After ROSC, evaluate patients for seizures (convulsive and non-convulsive) and treat accordingly.
- This emphasizes the need for EEG to detect non-convulsive seizures. Any seizure activity (convulsive or non-convulsive is associated with a poorer outcome.
Formal assessment and support of physical, cognitive, and psychosocial needs post-arrest should be addressed.
- Obviously, this will improve long-term outcomes.
Updated shock treatment guidelines.
A titrated approach to fluid management, with epinephrine and norepinephrine infusions if needed, is appropriate for septic shock resuscitation.
- Administer fluid in 10-20ml/kg aliquots with frequent reassessment – because fluid overload can worsen multiple outcomes, including an increased need for mechanical ventilation.
- Epinephrine and norepinephrine are now specifically named and superior to dopamine as initial vasopressor in this population.
- Corticosteroids may also help in refractory septic shock.
Balanced blood component resuscitation is reasonable for hemorrhagic shock.
- Balanced blood component resuscitation means a balance of packed red blood cells, fresh frozen plasma, and platelets.
- Adult data has shown a benefit to this approach.
Other new updates:
Opioid overdose management includes CPR and timely administration of naloxone.
- Recommendations are identical for adults and children with the exception of compression-ventilation CPR ratio.
Children with acute myocarditis with arrhythmias, heart block, ST segment changes, or low cardiac output are at risk for cardiac arrest. Early ICU transfer is important as some of these patients require mechanical circulatory support or ECLS.

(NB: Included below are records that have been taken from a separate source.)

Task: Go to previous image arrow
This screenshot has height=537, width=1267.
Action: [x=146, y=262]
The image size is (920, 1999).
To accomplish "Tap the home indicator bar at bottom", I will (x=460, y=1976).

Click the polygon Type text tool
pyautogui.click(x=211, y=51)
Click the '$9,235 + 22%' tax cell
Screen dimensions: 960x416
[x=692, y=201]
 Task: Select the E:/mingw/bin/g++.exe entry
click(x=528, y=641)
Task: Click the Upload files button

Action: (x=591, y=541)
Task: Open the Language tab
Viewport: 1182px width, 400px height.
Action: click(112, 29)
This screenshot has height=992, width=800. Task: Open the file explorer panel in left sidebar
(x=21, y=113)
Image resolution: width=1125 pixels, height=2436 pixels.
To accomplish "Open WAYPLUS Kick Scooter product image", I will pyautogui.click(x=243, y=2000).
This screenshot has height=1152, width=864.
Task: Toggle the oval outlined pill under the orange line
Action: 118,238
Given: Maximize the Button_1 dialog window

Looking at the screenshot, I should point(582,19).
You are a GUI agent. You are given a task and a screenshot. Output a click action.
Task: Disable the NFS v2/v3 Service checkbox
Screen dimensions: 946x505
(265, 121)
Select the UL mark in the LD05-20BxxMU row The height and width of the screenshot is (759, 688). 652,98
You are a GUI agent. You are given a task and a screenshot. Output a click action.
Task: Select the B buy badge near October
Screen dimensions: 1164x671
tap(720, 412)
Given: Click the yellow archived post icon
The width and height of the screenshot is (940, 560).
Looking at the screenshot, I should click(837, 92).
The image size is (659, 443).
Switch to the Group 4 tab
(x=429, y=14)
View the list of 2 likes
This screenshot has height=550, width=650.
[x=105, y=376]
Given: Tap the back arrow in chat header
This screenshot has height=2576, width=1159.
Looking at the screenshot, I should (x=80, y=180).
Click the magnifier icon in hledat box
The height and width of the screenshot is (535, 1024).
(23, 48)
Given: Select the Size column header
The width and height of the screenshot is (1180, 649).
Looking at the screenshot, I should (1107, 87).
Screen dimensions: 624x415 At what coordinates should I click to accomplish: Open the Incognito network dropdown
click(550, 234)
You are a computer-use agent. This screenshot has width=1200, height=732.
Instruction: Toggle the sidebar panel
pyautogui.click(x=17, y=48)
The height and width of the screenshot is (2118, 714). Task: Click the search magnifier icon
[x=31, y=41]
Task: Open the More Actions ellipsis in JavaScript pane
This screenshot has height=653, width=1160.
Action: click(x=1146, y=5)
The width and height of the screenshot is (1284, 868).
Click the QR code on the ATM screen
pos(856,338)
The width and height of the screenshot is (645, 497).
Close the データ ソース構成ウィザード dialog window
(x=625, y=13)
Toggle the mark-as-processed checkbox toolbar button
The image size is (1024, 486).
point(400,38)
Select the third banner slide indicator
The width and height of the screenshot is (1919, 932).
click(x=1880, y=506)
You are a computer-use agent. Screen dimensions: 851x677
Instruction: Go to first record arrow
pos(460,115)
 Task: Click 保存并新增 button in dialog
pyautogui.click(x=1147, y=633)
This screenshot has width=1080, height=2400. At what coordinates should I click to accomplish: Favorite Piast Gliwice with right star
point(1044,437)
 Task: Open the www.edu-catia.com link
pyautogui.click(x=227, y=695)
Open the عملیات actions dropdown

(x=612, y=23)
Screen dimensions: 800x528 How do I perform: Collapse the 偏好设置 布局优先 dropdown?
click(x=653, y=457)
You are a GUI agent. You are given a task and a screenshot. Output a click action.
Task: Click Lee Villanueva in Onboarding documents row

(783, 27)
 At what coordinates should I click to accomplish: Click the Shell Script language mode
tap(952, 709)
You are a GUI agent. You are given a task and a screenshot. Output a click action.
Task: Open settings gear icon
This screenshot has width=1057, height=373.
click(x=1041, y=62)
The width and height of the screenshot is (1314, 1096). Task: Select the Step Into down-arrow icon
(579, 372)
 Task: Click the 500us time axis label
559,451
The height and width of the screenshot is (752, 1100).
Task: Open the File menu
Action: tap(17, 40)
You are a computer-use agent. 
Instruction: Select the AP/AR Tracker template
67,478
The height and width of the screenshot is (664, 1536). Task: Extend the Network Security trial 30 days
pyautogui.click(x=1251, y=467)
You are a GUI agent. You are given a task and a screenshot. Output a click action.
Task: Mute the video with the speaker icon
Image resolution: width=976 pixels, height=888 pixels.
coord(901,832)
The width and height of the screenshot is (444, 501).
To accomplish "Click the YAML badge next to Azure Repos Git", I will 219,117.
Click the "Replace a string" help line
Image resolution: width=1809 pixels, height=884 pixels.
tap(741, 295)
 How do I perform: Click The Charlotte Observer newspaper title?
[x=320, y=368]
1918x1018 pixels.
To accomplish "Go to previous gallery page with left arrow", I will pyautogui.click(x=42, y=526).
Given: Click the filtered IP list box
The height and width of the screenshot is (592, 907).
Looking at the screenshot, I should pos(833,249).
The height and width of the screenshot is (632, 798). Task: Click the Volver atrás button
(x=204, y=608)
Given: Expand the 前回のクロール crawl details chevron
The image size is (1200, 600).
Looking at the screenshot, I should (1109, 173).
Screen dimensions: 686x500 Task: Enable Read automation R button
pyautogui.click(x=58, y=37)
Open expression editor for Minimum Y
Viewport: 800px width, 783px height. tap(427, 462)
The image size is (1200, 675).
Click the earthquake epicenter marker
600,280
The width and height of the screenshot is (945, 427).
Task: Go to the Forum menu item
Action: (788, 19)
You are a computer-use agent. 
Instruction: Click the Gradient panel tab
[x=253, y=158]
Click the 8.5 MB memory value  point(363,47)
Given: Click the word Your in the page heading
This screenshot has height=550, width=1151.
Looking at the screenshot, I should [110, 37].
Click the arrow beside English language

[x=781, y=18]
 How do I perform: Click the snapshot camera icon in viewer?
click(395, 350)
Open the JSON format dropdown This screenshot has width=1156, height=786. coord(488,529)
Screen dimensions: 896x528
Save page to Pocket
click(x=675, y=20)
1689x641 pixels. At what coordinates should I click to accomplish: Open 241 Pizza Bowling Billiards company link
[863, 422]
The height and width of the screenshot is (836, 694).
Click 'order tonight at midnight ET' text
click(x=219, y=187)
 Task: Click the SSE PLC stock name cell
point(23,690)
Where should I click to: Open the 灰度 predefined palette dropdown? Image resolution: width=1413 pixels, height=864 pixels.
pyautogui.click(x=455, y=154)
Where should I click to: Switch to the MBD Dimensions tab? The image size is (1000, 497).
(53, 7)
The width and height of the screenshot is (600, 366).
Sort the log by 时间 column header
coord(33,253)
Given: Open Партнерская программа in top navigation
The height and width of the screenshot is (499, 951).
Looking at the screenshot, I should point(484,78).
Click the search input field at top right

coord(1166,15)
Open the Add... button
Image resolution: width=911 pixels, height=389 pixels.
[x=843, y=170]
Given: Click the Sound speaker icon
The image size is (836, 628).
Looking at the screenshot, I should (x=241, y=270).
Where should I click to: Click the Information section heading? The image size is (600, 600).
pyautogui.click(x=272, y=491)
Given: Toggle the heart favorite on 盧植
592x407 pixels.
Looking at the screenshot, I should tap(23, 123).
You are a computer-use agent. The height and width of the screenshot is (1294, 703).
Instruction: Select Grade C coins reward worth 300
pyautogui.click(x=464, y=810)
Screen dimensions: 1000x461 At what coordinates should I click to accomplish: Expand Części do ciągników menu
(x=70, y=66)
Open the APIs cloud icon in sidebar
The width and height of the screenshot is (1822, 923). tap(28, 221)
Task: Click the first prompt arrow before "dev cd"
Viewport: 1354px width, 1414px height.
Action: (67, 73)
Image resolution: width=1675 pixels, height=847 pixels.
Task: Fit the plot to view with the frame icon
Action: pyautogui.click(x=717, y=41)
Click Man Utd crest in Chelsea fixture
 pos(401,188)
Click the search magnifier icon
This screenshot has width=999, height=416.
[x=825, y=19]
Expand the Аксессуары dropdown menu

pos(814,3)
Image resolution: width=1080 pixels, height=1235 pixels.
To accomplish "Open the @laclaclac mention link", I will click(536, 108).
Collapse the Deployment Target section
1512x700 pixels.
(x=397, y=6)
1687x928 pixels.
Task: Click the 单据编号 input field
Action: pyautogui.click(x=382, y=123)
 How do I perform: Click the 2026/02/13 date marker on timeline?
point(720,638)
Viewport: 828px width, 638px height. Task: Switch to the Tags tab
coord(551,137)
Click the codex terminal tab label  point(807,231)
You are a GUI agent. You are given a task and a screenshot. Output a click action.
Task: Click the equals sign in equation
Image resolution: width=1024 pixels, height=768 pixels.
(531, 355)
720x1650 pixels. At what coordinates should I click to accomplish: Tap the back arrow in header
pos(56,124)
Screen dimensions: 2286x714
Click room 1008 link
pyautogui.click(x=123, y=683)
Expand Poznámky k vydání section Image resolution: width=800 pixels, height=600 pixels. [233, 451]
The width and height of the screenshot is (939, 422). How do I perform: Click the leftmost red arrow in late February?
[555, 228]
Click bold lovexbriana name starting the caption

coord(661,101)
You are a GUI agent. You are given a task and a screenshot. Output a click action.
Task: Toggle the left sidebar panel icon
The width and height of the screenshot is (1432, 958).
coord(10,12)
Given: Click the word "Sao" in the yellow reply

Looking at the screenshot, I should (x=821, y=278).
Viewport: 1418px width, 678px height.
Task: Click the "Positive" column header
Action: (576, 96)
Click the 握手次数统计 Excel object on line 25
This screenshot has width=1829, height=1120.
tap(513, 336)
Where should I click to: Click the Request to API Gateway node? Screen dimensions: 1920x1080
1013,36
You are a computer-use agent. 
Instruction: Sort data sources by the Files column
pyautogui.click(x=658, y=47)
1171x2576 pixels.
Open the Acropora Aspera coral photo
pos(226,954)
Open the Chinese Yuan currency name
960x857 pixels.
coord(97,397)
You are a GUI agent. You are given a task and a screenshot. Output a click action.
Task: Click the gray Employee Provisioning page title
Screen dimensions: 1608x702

- These guidelines did not previously exist.
Infants and children with congenital heart disease and single ventricle physiology during staged reconstruction require special considerations including assessment of systemic vascular resistance, shunt obstruction, and inadequate pulmonary blood flow. ECLS may also be considered.
- Resuscitation of these children is complex and varies depending on where the child is in their staged surgical correction.
Management of pulmonary hypertension may include: iNO, prostacyclin, analgesia, sedation, NMB, induction of alkalosis, or rescue therapy with ECLS.
- These guidelines are consistent with guidelines from the AHA and American Thoracic Society in 2015.
- Assisted ventilation rate of 1 breath every 2-3 seconds for ALL pediatric resuscitations.
- Cuffed ETTs are always recommended.
- Routine cricoid pressure during intubation is NOT recommended.
- EARLY epinephrine administration in the setting of cardiac arrest from a non-shockable rhythm improves outcomes.
- Diastolic blood pressure on an arterial line can improve CPR quality, target >25mmg in infants and >30mmHg in children.
- After ROSC, evaluate for seizures.
- Formal psychosocial assessment is needed post-arrest.
- For septic shock, administer 10-20ml/kg aliquots of fluid and reassess.
- Epinephrine and norepinephrine are superior to dopamine in septic shock resuscitation.
- Topjian AA, Raymond TT, Atkins D, et al. Part 4: Pediatric Basic and Advanced Life Support: 2020 American Heart Association Guidelines for Cardiopulmonary Resuscitation and Emergency Cardiovascular Care. Circulation. 2020;142(16_suppl_2):S469-S523.
- Sutton RM, Reeder RW, et al.; Eunice Kennedy Shriver National Institute of Child Health and Human Development Collaborative Pediatric Critical Care Research Network (CPCCRN). Ventilation Rates and Pediatric In-Hospital Cardiac Arrest Survival Outcomes. Crit Care Med. 2019 Nov;47(11):1627-1636. doi: 10.1097/CCM.0000000000003898. PMID: 31369424; PMCID: PMC7898415.
- Sankar J, Ismail J, et al. Fluid Bolus Over 15-20 Versus 5-10 Minutes Each in the First Hour of Resuscitation in Children With Septic Shock: A Randomized Controlled Trial. Pediatr Crit Care Med. 2017 Oct;18(10):e435-e445. doi: 10.1097/PCC.0000000000001269. PMID: 28777139.
- Laroque Sinott Lopes C, Unchalo Eckert G, et al. Early fluid overload was associated with prolonged mechanical ventilation and more aggressive parameters in critically ill paediatric patients. Acta Paediatr. 2020 Mar;109(3):557-564. doi: 10.1111/apa.15021. Epub 2019 Oct 20. PMID: 31532841.